MATERIAL SUPPLIED:
>>

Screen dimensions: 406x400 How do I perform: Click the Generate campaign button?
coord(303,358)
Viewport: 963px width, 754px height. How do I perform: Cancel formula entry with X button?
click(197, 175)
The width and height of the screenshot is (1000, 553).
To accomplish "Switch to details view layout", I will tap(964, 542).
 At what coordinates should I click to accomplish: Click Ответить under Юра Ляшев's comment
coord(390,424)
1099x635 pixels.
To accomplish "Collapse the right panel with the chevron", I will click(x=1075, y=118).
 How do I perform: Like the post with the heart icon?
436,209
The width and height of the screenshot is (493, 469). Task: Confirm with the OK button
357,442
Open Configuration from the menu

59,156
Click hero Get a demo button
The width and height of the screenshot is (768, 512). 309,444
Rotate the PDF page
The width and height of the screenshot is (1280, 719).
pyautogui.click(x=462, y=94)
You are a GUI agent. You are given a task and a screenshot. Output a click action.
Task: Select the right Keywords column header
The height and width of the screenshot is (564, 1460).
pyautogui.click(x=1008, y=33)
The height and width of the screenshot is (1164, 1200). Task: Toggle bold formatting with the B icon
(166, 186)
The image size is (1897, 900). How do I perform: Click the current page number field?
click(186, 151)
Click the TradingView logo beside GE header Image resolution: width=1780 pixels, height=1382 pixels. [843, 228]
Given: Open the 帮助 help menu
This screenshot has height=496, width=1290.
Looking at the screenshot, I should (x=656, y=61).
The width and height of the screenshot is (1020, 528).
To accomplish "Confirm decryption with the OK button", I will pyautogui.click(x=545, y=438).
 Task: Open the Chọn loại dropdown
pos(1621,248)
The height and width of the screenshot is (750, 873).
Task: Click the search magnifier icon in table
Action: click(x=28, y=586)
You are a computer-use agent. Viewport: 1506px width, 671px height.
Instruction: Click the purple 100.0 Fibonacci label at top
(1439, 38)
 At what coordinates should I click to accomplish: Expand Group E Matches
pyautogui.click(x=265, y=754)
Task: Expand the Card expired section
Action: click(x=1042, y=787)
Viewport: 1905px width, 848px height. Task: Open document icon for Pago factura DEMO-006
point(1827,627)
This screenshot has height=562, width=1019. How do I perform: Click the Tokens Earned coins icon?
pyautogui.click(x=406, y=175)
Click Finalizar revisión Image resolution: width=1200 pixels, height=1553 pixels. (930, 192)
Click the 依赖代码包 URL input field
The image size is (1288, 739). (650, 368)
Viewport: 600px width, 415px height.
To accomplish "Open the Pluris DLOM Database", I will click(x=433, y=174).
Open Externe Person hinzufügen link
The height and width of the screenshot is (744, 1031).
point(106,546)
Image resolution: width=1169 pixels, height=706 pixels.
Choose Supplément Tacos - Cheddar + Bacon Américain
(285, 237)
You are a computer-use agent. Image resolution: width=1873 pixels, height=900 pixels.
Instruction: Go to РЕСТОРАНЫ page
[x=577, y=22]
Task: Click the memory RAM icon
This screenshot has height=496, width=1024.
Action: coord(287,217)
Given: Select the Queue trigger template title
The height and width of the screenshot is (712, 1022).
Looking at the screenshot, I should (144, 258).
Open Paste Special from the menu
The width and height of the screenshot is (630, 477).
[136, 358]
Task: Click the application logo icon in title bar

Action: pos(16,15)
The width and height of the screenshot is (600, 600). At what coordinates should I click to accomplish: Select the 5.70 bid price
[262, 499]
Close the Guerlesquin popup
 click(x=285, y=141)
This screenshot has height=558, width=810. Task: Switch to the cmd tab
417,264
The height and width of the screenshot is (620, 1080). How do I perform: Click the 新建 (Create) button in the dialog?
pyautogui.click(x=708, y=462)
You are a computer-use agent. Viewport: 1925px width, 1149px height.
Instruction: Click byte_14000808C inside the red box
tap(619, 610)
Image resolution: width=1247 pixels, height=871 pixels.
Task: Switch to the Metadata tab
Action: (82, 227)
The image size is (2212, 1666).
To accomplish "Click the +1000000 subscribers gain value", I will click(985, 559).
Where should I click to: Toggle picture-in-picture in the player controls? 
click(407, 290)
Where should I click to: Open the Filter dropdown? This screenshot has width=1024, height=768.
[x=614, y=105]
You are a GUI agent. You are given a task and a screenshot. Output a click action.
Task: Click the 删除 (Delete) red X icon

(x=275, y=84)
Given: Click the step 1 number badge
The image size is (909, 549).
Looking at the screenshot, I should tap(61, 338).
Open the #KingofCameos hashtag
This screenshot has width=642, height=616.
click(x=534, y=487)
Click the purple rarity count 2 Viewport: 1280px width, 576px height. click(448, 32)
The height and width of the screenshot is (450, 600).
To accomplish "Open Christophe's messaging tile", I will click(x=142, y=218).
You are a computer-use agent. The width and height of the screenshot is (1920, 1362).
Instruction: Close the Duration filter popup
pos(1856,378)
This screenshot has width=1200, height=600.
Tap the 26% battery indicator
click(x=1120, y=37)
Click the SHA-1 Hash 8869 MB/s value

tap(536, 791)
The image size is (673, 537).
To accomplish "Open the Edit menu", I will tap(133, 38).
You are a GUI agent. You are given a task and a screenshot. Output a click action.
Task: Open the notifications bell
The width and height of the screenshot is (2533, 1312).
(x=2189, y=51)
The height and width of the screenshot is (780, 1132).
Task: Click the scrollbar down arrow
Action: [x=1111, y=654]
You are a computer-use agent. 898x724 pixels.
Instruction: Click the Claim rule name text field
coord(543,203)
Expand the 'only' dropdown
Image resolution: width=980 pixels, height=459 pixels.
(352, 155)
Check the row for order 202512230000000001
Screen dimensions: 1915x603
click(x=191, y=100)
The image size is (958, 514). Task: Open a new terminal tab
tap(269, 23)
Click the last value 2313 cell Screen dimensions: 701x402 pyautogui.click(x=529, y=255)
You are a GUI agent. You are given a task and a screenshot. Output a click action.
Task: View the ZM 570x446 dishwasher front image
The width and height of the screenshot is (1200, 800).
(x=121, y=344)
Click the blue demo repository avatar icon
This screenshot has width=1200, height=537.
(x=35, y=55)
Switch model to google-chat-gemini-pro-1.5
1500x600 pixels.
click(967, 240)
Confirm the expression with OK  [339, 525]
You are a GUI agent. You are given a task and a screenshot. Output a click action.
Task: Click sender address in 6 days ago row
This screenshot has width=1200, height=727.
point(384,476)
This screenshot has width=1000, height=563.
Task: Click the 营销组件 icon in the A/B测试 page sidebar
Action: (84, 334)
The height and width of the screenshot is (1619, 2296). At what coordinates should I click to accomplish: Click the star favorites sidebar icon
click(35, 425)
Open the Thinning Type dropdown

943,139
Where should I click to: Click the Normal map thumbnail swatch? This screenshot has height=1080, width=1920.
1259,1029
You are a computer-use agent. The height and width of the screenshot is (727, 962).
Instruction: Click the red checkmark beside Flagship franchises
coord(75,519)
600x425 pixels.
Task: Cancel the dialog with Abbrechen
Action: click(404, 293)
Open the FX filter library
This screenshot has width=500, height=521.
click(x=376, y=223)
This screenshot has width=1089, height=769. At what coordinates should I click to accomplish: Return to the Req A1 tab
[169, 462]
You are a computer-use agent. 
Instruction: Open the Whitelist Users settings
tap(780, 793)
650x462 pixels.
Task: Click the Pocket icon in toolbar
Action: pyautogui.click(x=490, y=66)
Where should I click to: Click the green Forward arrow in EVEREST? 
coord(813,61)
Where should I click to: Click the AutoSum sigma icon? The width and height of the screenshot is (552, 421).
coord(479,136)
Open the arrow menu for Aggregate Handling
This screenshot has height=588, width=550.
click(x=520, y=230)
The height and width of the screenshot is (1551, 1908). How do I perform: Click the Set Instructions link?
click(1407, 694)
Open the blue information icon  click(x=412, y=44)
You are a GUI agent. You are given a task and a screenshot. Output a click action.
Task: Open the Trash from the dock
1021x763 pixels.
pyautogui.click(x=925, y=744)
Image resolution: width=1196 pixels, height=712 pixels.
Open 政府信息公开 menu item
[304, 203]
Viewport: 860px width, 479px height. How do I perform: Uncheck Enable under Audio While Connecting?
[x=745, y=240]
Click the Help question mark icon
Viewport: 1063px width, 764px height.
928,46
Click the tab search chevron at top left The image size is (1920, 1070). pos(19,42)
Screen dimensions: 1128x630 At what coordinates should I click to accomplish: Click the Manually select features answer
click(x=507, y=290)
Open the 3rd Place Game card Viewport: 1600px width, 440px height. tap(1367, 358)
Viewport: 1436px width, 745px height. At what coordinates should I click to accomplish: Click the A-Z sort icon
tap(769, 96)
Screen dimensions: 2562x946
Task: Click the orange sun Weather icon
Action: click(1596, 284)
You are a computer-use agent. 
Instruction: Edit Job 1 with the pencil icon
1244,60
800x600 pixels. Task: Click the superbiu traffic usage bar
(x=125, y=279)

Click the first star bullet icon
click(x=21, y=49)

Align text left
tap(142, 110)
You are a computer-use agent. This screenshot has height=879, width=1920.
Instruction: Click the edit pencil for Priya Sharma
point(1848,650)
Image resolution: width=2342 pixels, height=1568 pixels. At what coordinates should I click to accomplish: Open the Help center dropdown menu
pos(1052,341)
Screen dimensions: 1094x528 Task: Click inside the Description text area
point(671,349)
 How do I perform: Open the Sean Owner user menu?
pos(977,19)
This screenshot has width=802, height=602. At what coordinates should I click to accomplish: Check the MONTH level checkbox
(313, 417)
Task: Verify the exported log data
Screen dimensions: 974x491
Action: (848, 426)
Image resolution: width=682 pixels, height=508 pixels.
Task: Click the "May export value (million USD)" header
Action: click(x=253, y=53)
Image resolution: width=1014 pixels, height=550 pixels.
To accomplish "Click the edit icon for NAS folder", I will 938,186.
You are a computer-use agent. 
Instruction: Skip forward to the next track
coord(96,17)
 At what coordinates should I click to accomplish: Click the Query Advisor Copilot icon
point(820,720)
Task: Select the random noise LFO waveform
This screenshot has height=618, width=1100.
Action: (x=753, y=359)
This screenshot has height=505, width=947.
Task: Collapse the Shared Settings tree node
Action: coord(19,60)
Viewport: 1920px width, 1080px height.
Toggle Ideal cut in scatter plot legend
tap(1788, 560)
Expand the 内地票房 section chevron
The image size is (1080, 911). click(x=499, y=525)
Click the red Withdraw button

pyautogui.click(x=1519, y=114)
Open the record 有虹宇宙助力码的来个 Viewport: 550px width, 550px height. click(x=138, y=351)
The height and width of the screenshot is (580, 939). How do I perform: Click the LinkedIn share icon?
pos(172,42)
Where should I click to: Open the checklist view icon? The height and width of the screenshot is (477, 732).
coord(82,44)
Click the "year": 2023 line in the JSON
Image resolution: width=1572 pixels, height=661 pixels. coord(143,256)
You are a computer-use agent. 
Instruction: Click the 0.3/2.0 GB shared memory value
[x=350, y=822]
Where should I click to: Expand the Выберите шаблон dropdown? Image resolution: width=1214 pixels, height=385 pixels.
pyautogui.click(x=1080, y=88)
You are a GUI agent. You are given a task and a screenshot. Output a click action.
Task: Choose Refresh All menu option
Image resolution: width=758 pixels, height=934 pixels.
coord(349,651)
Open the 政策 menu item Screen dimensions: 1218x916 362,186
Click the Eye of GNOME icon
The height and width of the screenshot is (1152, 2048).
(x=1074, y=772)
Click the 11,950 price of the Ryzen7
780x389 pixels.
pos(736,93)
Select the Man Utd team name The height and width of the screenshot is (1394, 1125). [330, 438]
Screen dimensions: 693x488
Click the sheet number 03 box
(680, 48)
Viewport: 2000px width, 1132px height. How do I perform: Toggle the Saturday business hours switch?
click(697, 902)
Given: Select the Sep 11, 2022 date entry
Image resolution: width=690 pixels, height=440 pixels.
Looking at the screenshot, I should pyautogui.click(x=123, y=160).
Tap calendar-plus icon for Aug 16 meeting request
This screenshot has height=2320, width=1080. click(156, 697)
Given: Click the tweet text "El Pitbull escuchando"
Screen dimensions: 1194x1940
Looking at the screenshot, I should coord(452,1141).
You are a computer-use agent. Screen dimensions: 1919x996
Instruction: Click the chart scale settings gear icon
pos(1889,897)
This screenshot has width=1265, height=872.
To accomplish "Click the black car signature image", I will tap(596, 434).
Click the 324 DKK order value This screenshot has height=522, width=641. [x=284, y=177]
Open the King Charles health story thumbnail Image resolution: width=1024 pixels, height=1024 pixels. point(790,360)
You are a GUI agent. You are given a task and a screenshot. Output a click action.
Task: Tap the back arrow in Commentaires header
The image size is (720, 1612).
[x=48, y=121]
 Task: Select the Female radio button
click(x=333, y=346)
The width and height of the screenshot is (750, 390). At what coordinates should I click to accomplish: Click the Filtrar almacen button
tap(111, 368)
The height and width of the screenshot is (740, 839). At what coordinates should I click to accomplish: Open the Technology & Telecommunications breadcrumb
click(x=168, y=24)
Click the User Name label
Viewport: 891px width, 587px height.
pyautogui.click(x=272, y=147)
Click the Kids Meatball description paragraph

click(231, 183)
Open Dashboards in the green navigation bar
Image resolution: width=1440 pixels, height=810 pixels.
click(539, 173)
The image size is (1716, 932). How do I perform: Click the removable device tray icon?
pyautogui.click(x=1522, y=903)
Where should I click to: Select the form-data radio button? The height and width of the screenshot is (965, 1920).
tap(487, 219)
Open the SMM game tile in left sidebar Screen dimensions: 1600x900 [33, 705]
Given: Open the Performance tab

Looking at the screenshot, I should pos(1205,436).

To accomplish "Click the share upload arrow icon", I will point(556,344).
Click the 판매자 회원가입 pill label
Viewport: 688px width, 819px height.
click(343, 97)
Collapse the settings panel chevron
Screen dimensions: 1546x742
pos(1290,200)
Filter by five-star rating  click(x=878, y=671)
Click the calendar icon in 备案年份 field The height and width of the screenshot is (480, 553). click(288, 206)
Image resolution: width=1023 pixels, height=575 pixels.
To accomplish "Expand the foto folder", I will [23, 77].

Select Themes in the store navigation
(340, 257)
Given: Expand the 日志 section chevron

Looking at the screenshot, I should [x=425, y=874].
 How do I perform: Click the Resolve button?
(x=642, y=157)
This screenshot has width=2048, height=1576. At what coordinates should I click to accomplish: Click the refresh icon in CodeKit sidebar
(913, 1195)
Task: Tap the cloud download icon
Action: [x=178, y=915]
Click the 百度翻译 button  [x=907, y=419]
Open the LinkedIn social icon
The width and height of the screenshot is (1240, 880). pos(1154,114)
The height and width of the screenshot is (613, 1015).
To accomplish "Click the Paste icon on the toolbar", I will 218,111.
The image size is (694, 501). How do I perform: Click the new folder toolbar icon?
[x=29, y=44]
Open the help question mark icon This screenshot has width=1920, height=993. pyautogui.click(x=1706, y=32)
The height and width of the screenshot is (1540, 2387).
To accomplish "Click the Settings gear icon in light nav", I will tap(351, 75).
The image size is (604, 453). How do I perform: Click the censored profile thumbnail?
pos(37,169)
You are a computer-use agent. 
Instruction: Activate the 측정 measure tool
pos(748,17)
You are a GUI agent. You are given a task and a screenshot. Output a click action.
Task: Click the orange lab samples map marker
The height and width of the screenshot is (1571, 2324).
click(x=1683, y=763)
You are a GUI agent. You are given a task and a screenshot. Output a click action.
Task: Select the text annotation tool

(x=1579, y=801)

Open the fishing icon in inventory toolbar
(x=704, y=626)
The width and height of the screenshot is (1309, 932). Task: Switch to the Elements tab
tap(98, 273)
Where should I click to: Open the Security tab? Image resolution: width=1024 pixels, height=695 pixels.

<<

EXERCISE PROMPT:
Print the part of the listing above that opens with the line containing "Given: Click the step 1 number badge" and closes with the line containing "tap(536, 791)", reproducing those lines exactly as they appear.

THE RESPONSE:
Given: Click the step 1 number badge
The image size is (909, 549).
Looking at the screenshot, I should tap(61, 338).
Open the #KingofCameos hashtag
This screenshot has width=642, height=616.
click(x=534, y=487)
Click the purple rarity count 2 Viewport: 1280px width, 576px height. click(448, 32)
The height and width of the screenshot is (450, 600).
To accomplish "Open Christophe's messaging tile", I will click(x=142, y=218).
You are a computer-use agent. The width and height of the screenshot is (1920, 1362).
Instruction: Close the Duration filter popup
pos(1856,378)
This screenshot has width=1200, height=600.
Tap the 26% battery indicator
click(x=1120, y=37)
Click the SHA-1 Hash 8869 MB/s value

tap(536, 791)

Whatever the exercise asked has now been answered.